Directions for this task
Convert everything from the line containing "Task: Open the @realdefender45 handle" down to the line containing "click(15, 838)" into a JSON list of strings, one string per line, skipping blank lines.

Provided records
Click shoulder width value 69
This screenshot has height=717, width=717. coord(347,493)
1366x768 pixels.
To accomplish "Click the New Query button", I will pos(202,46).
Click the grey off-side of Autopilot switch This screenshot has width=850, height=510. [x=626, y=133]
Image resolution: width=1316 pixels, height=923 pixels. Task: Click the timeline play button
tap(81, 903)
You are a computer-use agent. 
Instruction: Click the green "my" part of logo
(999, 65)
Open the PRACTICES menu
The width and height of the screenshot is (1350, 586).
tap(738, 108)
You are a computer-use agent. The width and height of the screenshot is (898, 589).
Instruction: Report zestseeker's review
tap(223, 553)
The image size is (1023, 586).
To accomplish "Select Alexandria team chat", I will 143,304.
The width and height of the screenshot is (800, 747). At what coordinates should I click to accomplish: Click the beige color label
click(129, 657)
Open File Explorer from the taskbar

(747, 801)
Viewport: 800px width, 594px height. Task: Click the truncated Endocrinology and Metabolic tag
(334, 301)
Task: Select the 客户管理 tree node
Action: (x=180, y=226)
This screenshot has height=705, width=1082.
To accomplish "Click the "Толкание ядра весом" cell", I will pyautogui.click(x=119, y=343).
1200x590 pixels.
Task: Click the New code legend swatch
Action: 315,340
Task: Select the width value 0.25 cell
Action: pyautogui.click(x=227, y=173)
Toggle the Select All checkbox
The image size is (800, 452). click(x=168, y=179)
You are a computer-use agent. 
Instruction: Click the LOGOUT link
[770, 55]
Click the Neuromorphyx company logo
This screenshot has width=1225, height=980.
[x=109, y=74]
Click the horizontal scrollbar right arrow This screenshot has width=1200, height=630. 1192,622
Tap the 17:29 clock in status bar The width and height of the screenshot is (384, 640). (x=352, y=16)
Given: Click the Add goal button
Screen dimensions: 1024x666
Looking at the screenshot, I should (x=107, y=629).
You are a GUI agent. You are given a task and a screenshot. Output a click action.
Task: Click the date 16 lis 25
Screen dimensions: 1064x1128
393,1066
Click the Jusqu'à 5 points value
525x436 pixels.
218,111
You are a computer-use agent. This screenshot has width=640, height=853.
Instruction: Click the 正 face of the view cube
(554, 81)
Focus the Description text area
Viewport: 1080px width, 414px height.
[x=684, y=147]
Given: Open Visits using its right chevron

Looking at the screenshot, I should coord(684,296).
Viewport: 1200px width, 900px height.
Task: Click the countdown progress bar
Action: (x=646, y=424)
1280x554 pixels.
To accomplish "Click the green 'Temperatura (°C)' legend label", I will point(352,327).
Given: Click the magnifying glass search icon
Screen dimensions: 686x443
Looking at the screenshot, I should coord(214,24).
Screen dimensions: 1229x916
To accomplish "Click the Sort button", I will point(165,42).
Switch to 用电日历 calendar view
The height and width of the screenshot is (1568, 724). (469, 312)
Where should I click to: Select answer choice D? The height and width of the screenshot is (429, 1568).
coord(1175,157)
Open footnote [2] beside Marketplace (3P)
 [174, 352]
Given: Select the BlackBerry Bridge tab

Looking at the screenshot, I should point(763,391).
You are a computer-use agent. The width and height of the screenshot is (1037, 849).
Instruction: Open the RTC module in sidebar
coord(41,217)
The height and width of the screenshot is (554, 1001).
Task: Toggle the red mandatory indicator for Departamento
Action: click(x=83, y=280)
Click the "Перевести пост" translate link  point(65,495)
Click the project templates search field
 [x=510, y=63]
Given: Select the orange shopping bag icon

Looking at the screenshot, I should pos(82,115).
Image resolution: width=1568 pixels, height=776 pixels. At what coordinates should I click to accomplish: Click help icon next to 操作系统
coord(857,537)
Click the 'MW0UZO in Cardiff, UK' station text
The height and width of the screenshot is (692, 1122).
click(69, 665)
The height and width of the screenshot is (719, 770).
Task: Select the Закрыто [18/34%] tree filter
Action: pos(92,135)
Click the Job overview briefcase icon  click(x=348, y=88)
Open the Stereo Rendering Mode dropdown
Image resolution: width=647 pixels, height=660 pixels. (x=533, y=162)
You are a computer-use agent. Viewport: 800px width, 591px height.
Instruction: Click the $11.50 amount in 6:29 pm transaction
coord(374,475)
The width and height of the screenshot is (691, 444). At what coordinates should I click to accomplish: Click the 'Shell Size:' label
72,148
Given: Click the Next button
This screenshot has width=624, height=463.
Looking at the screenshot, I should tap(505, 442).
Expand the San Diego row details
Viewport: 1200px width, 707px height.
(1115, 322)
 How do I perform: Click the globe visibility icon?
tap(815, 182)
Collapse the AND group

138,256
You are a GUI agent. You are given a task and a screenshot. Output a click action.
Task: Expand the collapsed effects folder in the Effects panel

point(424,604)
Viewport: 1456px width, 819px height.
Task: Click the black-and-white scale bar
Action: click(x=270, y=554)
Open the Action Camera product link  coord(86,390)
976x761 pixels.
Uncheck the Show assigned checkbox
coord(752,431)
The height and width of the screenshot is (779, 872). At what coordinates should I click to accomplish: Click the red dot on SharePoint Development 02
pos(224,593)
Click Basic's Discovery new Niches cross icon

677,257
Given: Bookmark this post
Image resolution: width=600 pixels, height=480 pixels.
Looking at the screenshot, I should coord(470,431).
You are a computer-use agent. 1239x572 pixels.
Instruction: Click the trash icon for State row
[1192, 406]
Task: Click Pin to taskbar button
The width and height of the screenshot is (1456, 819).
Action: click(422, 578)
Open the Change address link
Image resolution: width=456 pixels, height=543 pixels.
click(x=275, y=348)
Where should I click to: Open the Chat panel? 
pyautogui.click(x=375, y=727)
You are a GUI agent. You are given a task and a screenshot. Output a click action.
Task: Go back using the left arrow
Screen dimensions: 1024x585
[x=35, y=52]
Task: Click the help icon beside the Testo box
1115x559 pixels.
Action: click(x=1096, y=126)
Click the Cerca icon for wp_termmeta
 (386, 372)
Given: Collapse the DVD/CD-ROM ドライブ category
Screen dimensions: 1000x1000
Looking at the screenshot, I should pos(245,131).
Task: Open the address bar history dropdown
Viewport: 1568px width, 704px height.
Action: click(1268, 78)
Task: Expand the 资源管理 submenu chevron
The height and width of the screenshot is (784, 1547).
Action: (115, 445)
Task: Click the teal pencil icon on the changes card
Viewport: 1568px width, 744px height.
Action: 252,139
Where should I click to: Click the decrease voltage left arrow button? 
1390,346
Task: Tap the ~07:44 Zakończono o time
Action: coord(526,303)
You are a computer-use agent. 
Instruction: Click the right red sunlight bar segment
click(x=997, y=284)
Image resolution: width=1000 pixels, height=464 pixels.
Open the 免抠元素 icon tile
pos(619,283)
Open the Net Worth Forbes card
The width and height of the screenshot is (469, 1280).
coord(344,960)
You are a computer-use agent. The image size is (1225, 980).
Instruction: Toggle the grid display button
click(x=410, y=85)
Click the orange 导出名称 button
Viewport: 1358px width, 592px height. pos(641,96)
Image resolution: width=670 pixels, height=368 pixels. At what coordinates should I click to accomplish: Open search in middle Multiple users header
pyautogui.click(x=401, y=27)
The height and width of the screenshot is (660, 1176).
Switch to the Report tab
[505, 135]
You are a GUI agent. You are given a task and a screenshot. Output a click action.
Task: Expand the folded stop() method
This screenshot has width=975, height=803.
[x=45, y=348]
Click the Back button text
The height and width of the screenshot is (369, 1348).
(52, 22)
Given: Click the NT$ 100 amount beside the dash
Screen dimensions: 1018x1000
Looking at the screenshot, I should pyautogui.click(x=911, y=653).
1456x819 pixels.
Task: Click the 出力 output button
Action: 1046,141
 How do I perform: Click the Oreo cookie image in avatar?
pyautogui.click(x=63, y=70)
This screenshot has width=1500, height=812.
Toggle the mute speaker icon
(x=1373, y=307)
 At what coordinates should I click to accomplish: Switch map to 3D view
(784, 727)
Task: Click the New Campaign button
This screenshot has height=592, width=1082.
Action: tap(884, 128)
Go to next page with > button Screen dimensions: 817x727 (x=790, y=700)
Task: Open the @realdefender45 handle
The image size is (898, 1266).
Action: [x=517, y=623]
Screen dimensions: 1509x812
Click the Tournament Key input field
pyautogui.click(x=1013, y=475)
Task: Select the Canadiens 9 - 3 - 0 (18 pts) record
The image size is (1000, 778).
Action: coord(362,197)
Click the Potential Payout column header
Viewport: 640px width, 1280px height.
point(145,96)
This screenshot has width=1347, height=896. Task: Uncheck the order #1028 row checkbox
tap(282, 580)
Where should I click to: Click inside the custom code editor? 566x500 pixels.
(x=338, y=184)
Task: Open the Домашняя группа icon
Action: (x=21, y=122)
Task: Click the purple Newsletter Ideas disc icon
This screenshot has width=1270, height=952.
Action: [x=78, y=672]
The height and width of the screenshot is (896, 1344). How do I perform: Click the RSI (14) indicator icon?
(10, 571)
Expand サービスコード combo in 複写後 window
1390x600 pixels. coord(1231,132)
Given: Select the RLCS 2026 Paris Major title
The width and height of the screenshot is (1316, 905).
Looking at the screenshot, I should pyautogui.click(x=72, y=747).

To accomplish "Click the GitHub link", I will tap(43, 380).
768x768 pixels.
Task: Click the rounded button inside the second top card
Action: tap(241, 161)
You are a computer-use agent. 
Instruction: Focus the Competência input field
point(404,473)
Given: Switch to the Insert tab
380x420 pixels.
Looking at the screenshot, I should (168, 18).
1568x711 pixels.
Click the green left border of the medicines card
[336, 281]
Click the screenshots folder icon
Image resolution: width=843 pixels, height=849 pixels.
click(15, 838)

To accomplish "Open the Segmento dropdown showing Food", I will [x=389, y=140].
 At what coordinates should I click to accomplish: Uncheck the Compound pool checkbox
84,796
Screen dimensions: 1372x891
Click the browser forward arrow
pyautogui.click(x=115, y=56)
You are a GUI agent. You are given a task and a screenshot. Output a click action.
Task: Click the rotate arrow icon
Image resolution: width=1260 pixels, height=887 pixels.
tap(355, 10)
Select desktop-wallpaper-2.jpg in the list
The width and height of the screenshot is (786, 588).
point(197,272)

Exercise result
[
  "Task: Open the @realdefender45 handle",
  "The image size is (898, 1266).",
  "Action: [x=517, y=623]",
  "Screen dimensions: 1509x812",
  "Click the Tournament Key input field",
  "pyautogui.click(x=1013, y=475)",
  "Task: Select the Canadiens 9 - 3 - 0 (18 pts) record",
  "The image size is (1000, 778).",
  "Action: coord(362,197)",
  "Click the Potential Payout column header",
  "Viewport: 640px width, 1280px height.",
  "point(145,96)",
  "This screenshot has width=1347, height=896. Task: Uncheck the order #1028 row checkbox",
  "tap(282, 580)",
  "Where should I click to: Click inside the custom code editor? 566x500 pixels.",
  "(x=338, y=184)",
  "Task: Open the Домашняя группа icon",
  "Action: (x=21, y=122)",
  "Task: Click the purple Newsletter Ideas disc icon",
  "This screenshot has width=1270, height=952.",
  "Action: [x=78, y=672]",
  "The height and width of the screenshot is (896, 1344). How do I perform: Click the RSI (14) indicator icon?",
  "(10, 571)",
  "Expand サービスコード combo in 複写後 window",
  "1390x600 pixels. coord(1231,132)",
  "Given: Select the RLCS 2026 Paris Major title",
  "The width and height of the screenshot is (1316, 905).",
  "Looking at the screenshot, I should pyautogui.click(x=72, y=747).",
  "To accomplish \"Click the GitHub link\", I will tap(43, 380).",
  "768x768 pixels.",
  "Task: Click the rounded button inside the second top card",
  "Action: tap(241, 161)",
  "You are a computer-use agent. ",
  "Instruction: Focus the Competência input field",
  "point(404,473)",
  "Given: Switch to the Insert tab",
  "380x420 pixels.",
  "Looking at the screenshot, I should (168, 18).",
  "1568x711 pixels.",
  "Click the green left border of the medicines card",
  "[336, 281]",
  "Click the screenshots folder icon",
  "Image resolution: width=843 pixels, height=849 pixels.",
  "click(15, 838)"
]